A lawyer for Susanne Lothar’s family announced the actress had passed away on Wednesday, without specifying the cause of death.
Many associate her with the dark films of Austrian director Michael Haneke, such as Funny Games and The Piano Teacher, as well as The White Ribbon.
Susanne Lothar’s late husband, Ulrich Muehe, starred in The Lives of Others.
In a press statement, lawyer Christian Schetz said the family would give no details of the actress’s death “for understandable reasons”.
The Hamburg-born actress was one of the most celebrated German character actors of her generation, according to The Hollywood Reporter.

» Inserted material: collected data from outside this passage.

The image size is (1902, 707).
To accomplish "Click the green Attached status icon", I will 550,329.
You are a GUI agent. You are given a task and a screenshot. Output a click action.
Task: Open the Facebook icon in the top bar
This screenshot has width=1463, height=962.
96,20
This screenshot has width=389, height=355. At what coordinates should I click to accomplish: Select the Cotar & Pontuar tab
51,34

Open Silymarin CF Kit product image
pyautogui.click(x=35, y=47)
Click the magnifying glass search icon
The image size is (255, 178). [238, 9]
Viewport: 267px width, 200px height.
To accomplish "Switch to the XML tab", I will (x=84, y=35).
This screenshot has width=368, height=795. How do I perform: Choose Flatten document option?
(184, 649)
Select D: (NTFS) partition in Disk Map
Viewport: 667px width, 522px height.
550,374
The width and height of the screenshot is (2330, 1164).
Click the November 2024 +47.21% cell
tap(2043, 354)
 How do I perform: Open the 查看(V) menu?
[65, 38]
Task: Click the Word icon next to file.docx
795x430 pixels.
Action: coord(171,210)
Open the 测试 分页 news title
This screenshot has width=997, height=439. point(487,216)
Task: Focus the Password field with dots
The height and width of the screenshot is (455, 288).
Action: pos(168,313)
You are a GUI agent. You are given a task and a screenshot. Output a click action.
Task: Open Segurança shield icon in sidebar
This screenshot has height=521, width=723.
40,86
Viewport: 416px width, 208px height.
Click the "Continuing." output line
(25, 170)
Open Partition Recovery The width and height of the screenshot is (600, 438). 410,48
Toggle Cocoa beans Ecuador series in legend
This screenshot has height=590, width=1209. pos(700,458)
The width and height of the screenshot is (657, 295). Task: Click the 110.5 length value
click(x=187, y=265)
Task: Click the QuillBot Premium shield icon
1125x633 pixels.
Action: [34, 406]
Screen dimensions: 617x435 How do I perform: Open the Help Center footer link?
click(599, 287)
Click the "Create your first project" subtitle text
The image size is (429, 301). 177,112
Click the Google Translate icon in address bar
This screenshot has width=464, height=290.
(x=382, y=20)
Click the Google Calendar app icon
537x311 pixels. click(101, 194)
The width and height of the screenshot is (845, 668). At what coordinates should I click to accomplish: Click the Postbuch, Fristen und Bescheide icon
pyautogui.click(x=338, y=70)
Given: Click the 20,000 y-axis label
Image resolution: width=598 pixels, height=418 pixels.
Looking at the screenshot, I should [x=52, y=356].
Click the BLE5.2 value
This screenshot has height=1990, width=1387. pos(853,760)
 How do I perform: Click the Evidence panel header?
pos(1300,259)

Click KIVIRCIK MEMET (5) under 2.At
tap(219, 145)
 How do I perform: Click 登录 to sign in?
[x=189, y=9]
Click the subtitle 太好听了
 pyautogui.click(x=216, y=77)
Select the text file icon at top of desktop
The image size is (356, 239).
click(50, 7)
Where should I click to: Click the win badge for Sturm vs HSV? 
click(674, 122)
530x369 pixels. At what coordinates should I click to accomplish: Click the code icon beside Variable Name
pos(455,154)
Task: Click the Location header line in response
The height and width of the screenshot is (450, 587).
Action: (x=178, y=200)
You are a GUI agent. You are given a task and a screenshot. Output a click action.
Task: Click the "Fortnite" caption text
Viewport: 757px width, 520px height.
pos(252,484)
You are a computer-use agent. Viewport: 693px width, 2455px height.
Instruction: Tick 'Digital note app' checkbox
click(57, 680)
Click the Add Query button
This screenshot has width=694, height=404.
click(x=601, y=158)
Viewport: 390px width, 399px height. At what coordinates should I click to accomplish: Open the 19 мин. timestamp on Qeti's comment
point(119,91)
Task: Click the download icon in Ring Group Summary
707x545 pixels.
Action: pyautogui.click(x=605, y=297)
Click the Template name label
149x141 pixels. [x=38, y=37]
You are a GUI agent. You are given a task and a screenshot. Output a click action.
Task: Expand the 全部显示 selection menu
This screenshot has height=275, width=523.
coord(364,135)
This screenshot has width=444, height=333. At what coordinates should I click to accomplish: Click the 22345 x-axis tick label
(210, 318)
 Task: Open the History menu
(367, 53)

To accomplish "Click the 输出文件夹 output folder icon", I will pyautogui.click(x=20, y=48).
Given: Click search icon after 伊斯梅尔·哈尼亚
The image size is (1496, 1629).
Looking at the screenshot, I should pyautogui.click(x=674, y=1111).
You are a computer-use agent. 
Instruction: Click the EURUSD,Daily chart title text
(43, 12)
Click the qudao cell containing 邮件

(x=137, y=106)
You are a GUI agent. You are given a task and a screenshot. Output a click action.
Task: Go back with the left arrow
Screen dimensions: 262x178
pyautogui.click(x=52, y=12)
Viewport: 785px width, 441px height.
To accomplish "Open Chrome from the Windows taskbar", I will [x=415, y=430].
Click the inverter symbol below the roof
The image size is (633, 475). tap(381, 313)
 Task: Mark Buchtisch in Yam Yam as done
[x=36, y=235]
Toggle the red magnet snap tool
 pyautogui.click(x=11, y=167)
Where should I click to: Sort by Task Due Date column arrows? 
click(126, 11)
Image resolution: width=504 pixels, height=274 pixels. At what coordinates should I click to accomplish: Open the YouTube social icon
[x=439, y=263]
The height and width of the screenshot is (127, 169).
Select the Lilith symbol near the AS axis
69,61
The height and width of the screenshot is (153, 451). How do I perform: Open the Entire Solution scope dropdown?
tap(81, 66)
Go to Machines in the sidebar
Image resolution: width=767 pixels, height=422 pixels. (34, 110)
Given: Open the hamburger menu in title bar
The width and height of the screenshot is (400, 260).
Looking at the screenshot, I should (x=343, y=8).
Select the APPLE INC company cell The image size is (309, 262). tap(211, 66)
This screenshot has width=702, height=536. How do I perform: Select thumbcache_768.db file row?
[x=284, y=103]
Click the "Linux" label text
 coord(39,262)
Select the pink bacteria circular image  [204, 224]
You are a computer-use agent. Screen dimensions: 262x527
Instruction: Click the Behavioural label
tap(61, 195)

At the German Film Awards, the country’s equivalent of the Oscars, Susanne Lothar received four best actress nominations, and won once, in 1983, for her debut performance in Tankred Dorst’s film Eisenhans.
The White Ribbon (2009) garnered the Palme d’Or and Stephen Daldry’s The Reader (2008) won an Oscar.
On stage, Susanne Lothar acted at the Deutsches Schauspielhaus in Hamburg for many years.
A tribute in Germany’s Der Spiegel magazine by journalist Matthias Matussek, who knew her, describes her as “an actress who sought extremes both on stage and in front of the camera”.
“The theatre and cinema will be at a loss to know to whom they can now confide internal conflict, bravura, infinite vulnerability…” Matthias Matussek added.
Susanne Lothar and her husband Ulrich Muehe, who died in 2007 just a year after the release of the Oscar-winning Lives of Others, had two children.